(Data taken from a collection)
######
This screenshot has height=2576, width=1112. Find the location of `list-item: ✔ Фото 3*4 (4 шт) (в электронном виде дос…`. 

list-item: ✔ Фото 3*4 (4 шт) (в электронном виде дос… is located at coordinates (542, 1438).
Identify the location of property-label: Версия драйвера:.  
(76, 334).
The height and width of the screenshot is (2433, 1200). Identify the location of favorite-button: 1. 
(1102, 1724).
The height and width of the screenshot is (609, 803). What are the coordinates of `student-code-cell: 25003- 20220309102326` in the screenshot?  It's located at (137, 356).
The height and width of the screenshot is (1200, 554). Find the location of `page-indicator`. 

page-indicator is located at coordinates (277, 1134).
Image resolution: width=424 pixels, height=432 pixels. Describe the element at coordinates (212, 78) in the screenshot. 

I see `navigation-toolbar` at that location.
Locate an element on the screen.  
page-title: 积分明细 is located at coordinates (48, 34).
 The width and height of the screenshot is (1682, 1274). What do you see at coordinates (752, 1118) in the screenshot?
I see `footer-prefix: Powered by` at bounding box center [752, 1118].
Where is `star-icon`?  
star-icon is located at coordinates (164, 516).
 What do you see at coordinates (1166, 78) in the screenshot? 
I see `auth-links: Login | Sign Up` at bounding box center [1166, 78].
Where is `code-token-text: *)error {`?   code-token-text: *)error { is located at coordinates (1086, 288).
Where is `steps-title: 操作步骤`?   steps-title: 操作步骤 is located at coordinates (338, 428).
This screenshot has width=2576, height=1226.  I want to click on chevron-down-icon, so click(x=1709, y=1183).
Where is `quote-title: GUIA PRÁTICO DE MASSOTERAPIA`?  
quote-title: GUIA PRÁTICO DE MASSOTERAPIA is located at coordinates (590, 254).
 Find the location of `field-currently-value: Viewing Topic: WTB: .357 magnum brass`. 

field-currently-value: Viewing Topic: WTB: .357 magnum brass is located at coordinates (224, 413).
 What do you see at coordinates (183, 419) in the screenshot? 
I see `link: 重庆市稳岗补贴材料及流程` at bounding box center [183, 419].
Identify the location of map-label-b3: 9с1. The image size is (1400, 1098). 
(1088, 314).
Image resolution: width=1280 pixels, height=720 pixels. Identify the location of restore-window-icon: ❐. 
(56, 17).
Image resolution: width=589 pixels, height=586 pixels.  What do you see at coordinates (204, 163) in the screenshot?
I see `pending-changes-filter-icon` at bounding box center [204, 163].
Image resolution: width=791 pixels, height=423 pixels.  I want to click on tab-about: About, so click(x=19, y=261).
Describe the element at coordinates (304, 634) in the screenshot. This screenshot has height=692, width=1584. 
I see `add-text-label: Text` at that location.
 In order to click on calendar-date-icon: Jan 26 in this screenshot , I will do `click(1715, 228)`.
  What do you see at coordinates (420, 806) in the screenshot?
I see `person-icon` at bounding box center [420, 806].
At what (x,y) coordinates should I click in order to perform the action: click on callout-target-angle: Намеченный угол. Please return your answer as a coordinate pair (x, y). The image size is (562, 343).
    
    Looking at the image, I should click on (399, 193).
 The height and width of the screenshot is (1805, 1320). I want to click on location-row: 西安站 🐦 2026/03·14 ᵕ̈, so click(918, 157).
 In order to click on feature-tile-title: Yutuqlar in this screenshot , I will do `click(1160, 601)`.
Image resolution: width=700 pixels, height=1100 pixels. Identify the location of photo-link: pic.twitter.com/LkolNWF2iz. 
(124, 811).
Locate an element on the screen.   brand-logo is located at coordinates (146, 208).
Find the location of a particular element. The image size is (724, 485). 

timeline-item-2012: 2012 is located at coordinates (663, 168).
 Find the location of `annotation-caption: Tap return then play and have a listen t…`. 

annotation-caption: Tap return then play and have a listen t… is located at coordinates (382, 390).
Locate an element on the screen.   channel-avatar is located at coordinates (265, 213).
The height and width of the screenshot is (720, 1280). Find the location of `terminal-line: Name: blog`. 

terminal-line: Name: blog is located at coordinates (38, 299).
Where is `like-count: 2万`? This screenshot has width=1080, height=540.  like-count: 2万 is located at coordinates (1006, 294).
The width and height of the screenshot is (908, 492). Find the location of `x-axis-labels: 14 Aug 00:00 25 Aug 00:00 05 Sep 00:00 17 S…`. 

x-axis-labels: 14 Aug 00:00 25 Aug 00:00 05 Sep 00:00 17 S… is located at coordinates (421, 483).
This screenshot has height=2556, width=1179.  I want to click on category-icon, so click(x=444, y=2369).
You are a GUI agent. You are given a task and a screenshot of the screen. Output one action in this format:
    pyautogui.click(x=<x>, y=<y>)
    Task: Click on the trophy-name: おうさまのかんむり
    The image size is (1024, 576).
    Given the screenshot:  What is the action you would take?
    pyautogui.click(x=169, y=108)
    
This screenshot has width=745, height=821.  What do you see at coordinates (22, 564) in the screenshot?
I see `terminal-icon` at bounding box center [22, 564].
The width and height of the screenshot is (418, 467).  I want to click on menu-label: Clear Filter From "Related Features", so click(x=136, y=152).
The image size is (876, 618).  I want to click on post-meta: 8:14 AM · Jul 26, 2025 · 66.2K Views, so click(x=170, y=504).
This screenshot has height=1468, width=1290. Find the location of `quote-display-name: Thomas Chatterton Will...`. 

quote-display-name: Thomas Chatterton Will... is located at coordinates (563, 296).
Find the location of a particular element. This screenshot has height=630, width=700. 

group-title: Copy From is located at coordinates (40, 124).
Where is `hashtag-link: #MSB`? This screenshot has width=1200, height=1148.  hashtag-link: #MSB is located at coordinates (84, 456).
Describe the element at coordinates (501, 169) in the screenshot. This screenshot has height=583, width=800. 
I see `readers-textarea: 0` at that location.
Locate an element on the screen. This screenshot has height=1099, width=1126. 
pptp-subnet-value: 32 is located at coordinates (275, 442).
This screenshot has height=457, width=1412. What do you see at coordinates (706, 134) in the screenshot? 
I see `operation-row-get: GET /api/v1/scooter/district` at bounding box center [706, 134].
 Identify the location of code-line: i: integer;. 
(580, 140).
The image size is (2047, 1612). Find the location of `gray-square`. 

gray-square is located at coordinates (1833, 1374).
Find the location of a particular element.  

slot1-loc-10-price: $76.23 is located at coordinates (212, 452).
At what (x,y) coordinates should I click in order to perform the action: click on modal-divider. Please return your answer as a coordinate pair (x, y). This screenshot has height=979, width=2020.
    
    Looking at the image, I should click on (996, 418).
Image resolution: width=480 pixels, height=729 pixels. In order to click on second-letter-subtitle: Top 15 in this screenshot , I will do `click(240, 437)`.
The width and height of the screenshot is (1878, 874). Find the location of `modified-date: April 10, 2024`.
######
▶ _REQUIREMENT_:
Copy the listing from its first line through the line containing "center [1166, 78].", swapping "Identify the location of" for "Point out the location of" and leaving everything else unchanged.

▶ _RESPONSE TO THE TASK_:
This screenshot has height=2576, width=1112. Find the location of `list-item: ✔ Фото 3*4 (4 шт) (в электронном виде дос…`. 

list-item: ✔ Фото 3*4 (4 шт) (в электронном виде дос… is located at coordinates (542, 1438).
Point out the location of property-label: Версия драйвера:.  
(76, 334).
The height and width of the screenshot is (2433, 1200). Point out the location of favorite-button: 1. 
(1102, 1724).
The height and width of the screenshot is (609, 803). What are the coordinates of `student-code-cell: 25003- 20220309102326` in the screenshot?  It's located at (137, 356).
The height and width of the screenshot is (1200, 554). Find the location of `page-indicator`. 

page-indicator is located at coordinates (277, 1134).
Image resolution: width=424 pixels, height=432 pixels. Describe the element at coordinates (212, 78) in the screenshot. 

I see `navigation-toolbar` at that location.
Locate an element on the screen.  
page-title: 积分明细 is located at coordinates (48, 34).
 The width and height of the screenshot is (1682, 1274). What do you see at coordinates (752, 1118) in the screenshot?
I see `footer-prefix: Powered by` at bounding box center [752, 1118].
Where is `star-icon`?  
star-icon is located at coordinates (164, 516).
 What do you see at coordinates (1166, 78) in the screenshot? 
I see `auth-links: Login | Sign Up` at bounding box center [1166, 78].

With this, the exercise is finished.